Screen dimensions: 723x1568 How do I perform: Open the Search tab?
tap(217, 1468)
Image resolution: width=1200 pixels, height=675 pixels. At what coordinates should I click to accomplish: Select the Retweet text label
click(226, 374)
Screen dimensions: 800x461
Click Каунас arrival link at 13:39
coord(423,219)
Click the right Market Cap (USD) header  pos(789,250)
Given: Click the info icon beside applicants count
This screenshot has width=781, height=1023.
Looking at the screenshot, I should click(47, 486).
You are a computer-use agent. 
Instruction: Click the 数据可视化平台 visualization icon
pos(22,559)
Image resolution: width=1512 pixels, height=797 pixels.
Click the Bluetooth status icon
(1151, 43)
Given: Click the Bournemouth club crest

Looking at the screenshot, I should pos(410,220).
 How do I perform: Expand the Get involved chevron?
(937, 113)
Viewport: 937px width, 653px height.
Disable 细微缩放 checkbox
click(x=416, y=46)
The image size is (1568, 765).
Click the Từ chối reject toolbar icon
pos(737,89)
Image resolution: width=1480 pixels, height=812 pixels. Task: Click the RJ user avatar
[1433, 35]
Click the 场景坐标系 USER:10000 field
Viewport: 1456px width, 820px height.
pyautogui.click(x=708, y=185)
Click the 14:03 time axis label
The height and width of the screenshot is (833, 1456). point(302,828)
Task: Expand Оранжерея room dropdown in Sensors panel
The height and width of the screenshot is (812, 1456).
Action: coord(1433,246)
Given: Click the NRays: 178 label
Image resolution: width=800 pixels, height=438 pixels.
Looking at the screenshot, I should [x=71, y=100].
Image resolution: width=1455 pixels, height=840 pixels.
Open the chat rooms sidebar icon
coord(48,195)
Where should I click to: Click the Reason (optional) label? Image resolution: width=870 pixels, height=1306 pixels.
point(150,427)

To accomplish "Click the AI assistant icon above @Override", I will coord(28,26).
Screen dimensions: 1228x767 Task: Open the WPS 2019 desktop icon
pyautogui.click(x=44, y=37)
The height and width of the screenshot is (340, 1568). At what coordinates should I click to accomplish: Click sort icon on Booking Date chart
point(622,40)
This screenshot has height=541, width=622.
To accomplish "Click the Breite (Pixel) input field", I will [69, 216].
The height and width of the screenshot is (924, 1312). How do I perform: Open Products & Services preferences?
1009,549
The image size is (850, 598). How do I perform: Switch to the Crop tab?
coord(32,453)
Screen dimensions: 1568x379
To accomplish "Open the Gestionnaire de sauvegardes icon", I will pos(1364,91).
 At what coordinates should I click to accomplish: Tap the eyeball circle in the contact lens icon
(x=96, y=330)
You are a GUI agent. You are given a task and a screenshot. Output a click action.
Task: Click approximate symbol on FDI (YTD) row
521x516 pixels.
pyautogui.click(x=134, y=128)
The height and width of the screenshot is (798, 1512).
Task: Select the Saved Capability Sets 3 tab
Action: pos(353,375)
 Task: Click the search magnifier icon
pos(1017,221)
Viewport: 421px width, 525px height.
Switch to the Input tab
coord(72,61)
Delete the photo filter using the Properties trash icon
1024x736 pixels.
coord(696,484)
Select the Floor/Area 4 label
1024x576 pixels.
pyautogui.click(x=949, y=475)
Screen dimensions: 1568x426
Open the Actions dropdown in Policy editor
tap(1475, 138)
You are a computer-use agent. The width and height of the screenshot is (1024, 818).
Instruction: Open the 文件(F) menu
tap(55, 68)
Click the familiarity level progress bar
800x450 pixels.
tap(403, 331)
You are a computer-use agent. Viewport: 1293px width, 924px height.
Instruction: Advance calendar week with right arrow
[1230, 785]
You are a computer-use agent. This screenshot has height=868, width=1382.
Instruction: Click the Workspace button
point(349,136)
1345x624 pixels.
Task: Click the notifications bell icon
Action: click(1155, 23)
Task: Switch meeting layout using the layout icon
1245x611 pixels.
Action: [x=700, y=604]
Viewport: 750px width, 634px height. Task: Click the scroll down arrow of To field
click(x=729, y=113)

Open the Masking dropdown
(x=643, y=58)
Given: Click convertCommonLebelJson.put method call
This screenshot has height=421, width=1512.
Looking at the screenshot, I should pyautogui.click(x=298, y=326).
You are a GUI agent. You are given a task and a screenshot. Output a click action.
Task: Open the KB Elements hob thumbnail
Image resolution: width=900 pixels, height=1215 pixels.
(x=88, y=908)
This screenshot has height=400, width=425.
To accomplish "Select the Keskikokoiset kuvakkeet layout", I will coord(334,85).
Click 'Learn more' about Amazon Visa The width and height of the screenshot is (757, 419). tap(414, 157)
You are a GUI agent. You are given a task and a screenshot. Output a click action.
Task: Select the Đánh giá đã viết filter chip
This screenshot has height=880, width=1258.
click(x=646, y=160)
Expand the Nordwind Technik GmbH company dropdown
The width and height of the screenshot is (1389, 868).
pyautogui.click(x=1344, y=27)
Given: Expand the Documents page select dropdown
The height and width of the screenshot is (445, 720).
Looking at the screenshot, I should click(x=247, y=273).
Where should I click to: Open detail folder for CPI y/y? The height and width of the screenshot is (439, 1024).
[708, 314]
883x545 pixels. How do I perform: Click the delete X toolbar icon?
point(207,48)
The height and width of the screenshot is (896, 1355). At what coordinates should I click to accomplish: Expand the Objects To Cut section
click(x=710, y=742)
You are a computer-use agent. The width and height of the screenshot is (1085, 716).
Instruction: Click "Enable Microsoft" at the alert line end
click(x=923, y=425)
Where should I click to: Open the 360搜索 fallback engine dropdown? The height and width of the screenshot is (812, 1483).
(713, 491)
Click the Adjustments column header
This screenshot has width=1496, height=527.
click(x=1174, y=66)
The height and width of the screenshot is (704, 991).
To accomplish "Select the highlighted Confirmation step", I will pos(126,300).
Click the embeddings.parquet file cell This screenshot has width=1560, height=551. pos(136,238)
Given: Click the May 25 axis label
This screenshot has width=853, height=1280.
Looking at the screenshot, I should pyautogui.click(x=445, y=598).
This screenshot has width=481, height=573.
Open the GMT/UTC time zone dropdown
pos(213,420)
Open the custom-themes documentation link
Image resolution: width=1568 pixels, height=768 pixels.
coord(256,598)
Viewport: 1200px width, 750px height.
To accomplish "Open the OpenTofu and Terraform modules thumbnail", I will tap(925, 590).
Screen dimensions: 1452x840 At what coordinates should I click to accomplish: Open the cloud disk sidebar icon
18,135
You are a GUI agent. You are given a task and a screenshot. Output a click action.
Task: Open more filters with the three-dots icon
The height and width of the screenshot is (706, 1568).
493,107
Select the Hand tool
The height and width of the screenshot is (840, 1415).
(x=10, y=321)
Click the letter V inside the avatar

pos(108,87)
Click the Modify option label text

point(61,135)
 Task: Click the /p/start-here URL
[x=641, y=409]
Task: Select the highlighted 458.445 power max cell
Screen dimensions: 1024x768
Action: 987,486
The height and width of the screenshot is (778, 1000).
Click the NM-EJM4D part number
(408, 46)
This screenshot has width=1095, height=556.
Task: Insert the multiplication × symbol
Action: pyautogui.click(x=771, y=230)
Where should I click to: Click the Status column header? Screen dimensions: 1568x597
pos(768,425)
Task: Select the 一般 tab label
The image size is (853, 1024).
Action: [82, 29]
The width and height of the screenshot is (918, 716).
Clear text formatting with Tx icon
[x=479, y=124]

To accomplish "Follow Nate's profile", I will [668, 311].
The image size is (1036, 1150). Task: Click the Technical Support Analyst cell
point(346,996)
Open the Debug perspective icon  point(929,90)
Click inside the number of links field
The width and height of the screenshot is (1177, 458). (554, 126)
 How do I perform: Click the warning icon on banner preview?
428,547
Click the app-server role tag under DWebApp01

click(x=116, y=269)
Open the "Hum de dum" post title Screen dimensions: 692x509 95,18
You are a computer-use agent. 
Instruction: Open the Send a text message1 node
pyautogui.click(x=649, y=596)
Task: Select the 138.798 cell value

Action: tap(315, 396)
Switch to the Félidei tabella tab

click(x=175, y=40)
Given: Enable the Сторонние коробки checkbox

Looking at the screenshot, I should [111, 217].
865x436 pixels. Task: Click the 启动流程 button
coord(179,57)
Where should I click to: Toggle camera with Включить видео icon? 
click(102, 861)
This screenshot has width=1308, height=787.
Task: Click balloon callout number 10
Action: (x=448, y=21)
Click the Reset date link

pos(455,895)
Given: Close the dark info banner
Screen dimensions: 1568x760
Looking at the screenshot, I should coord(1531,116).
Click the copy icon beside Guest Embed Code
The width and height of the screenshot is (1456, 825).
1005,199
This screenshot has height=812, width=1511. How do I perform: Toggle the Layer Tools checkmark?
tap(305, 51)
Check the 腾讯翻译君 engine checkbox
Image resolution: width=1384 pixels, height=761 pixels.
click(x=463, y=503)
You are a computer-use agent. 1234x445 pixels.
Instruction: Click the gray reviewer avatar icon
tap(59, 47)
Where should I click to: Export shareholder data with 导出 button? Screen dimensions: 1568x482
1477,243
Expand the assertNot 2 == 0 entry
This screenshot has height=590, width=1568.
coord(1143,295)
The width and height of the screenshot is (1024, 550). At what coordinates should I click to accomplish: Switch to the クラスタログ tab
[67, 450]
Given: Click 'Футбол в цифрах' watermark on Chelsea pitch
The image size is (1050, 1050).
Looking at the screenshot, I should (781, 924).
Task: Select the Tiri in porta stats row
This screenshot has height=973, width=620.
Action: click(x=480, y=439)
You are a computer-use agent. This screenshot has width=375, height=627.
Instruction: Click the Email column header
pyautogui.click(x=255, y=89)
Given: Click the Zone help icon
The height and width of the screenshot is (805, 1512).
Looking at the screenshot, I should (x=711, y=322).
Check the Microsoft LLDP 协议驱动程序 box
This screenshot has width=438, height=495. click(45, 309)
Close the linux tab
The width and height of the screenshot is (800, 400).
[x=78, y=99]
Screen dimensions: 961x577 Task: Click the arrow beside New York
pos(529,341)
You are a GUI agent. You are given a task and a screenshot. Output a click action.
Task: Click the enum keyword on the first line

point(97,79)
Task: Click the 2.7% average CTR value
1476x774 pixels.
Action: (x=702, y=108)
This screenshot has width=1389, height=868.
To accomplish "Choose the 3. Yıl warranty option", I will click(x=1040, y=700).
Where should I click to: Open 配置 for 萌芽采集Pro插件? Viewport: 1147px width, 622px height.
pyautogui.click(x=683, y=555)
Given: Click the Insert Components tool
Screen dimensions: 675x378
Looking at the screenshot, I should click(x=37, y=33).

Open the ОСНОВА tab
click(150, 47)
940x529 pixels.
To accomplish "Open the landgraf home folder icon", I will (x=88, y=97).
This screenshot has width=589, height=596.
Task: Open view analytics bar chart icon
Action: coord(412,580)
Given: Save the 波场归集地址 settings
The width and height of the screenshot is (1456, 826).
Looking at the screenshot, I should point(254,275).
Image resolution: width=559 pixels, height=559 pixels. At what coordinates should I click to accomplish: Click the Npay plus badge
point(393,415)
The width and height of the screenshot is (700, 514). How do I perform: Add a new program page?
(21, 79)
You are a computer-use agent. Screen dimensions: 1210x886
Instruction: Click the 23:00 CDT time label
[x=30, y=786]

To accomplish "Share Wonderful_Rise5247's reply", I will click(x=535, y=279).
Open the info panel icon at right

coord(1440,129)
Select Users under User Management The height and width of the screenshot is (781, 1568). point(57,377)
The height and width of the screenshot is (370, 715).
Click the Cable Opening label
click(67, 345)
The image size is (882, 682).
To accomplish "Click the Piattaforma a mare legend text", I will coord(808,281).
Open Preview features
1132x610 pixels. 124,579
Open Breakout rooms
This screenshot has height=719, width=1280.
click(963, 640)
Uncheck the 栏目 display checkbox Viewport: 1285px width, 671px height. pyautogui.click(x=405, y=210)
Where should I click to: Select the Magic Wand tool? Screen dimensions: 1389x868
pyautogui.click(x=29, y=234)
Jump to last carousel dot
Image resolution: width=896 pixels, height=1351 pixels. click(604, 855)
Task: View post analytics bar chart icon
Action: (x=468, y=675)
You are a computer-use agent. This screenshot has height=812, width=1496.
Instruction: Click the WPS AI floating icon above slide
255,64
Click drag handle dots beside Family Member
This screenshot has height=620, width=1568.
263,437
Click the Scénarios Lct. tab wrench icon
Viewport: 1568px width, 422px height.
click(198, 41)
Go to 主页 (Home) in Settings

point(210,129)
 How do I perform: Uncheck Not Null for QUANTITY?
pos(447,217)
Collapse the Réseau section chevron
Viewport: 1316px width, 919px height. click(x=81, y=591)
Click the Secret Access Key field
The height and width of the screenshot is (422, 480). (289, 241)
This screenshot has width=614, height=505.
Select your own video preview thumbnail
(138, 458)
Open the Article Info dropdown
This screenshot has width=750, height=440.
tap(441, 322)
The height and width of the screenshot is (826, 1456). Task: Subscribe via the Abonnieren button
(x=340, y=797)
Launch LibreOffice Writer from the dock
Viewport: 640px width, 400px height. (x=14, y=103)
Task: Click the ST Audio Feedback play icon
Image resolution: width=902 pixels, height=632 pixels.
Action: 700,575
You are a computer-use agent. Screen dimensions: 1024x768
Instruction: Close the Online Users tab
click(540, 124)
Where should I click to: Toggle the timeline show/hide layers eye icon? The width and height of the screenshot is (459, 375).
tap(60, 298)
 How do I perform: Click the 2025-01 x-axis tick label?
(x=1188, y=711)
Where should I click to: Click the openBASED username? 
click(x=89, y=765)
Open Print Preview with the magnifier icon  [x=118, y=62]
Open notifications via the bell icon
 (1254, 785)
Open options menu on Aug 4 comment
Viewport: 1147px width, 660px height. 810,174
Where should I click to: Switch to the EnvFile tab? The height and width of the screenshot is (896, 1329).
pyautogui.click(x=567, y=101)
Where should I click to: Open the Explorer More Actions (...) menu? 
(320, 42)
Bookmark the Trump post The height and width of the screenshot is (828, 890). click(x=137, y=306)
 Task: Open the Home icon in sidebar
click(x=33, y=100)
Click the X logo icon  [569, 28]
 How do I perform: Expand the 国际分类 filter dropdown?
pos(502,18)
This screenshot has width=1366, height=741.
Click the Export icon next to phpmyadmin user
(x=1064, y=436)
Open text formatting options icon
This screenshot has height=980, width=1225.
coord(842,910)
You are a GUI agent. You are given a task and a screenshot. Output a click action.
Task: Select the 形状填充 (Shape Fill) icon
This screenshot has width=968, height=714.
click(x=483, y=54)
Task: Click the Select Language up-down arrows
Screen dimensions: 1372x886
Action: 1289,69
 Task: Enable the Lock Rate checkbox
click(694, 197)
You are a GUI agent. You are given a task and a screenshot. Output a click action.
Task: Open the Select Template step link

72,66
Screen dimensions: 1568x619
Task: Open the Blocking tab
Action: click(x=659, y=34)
++++++++
[What you need to do] Change "Bluetooth" to "Wi-Fi" in the records from the first line through the line containing "The height and width of the screenshot is (833, 1456).", inclusive, and return only those lines with everything else unchanged.

[Final result]
Screen dimensions: 723x1568 How do I perform: Open the Search tab?
tap(217, 1468)
Image resolution: width=1200 pixels, height=675 pixels. At what coordinates should I click to accomplish: Select the Retweet text label
click(226, 374)
Screen dimensions: 800x461
Click Каунас arrival link at 13:39
coord(423,219)
Click the right Market Cap (USD) header  pos(789,250)
Given: Click the info icon beside applicants count
This screenshot has width=781, height=1023.
Looking at the screenshot, I should click(47, 486).
You are a computer-use agent. 
Instruction: Click the 数据可视化平台 visualization icon
pos(22,559)
Image resolution: width=1512 pixels, height=797 pixels.
Click the Wi-Fi status icon
(1151, 43)
Given: Click the Bournemouth club crest

Looking at the screenshot, I should pos(410,220).
 How do I perform: Expand the Get involved chevron?
(937, 113)
Viewport: 937px width, 653px height.
Disable 细微缩放 checkbox
click(x=416, y=46)
The image size is (1568, 765).
Click the Từ chối reject toolbar icon
pos(737,89)
Image resolution: width=1480 pixels, height=812 pixels. Task: Click the RJ user avatar
[1433, 35]
Click the 场景坐标系 USER:10000 field
Viewport: 1456px width, 820px height.
pyautogui.click(x=708, y=185)
Click the 14:03 time axis label
The height and width of the screenshot is (833, 1456). point(302,828)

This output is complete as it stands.